The family originally emigrated to Charleston, South Carolina, beginning with the three oldest children in 1840, Karl Sr. and Dorothea in 1843, and Karl Jr. in 1844. Karl Jr. became fascinated by stories about Texas, and in 1846 joined the Adelsverein colonists who settled in Fredericksburg with John O. Meusebach. In Fredericksburg, Karl Jr. changed his name to Charles Henry Nimitz. On December 15, 1847, Nimitz became one of the petitioners for creation of Gillespie County. He briefly worked as a bookkeeper for a cypress lumber company, and in 1851 joined the Texas Rangers.

===Nimitz Hotel===
In 1852, Nimitz built what locals referred to as the Steamboat Hotel because of the ship's bow front. The adobe Nimitz Hotel had its own saloon and brewery, a ballroom that doubled as a theatre, a smokehouse, and a bath-house. In its heyday, the hotel hosted such guests as Horace Greeley, Johnny Ringo, President Rutherford B. Hayes, James Longstreet, Phil Sheridan, William Sydney Porter and Ulysses S. Grant. Robert E. Lee, who was stationed at nearby Fort Mason prior to the Civil War, visited so often that Nimitz gave Lee his own room and exhibited it to guests when Lee was not in residence. After the war, the hotel became a stage stop. Nimitz would entertain the guests with practical jokes on the customers, and humorous stories. Nimitz deeded the hotel over to his son Charles H Nimitz Jr. in 1906.

The hotel he built now houses the National Museum of the Pacific War. The Nimitz Hotel was designated a Recorded Texas Historic Landmark in 1989, Marker number 10089.

===Military duty===
During the Civil War, Nimitz organized the Gillespie Rifles and was commissioned captain of that group by the Confederacy.

===State legislature===
In 1890, Nimitz represented District 89, Gillespie, Comal and Blanco counties, in the Twenty-second Texas Legislature.

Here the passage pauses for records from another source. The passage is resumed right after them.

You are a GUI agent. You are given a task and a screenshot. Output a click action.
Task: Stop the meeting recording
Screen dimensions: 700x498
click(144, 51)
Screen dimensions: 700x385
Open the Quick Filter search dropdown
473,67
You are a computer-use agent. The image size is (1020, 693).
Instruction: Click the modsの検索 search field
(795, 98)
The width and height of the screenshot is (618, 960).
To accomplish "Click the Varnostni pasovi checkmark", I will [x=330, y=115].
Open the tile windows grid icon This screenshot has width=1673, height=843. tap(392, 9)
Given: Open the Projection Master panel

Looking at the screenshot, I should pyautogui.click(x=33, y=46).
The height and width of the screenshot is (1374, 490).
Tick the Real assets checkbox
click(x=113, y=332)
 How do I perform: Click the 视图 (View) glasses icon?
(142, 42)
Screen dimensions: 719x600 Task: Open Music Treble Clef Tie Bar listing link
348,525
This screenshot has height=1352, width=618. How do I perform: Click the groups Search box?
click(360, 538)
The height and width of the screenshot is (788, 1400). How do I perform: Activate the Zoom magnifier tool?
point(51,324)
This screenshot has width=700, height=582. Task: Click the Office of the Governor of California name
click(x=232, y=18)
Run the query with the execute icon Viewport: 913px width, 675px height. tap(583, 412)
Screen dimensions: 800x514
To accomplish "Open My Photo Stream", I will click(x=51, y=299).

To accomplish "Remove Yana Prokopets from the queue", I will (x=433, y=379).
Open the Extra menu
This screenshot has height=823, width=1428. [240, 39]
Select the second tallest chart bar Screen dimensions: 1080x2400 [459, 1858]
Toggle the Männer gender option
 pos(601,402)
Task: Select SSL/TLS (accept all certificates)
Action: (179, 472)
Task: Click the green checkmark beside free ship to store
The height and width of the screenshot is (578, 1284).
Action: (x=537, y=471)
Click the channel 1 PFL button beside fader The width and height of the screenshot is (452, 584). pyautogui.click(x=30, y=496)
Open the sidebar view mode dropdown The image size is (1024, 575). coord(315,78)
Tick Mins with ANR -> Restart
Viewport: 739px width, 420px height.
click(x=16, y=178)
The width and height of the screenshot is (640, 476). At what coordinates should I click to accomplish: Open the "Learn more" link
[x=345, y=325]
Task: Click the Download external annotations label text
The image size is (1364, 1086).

===Grandson Chester Nimitz===

He was the grandfather of, and role model for, Fleet Admiral Chester Nimitz. Anna Henke Nimitz, the wife of his son Chester Bernard Nimitz became pregnant with their only child Chester William Nimitz. The senior Chester died before his son was born on February 24, 1885. Grandfather Charles Henry Nimitz served as a father figure and role model the first five years of little Chester's life. In 1890, the widow Nimitz married her husband's brother William Nimitz and moved with him to Kerrville where he managed the St. Charles Hotel. While still a teenager, Chester was accepted for enrollment in the United States Naval Academy, where he graduated seventh out of a class of 114. Chester Nimitz rose to the rank of Commander-in-Chief of the U.S. Pacific Forces in World War II. He is also a great-grandfather to World War II and Korean War Rear Admiral Chester Nimitz Jr..

==Later years==
After John O. Meusebach retired to Loyal Valley, Texas, Charles Henry Nimitz made the half-day's ride to the Mason County community to spend the day with Meusebach at his residence. They reminisced about their years of friendship, and Meusebach gave Nimitz a tour of his orchards and gardens. Nimitz later gave an interview about the visit to the Fredericksburg newspaper Das Wochenblatt, detailing Meusebach's horticultural achievements.

==Personal life==
In 1848, Nimitz married Sophie Dorothea Mueller. The couple had twelve children, nine of whom lived to adulthood.

Sophia died in 1877 and is buried at Der Stadt Friedhof in Fredericksburg.

==Death==
He died on April 28, 1911, in the hotel he built. He is buried next to Sophia.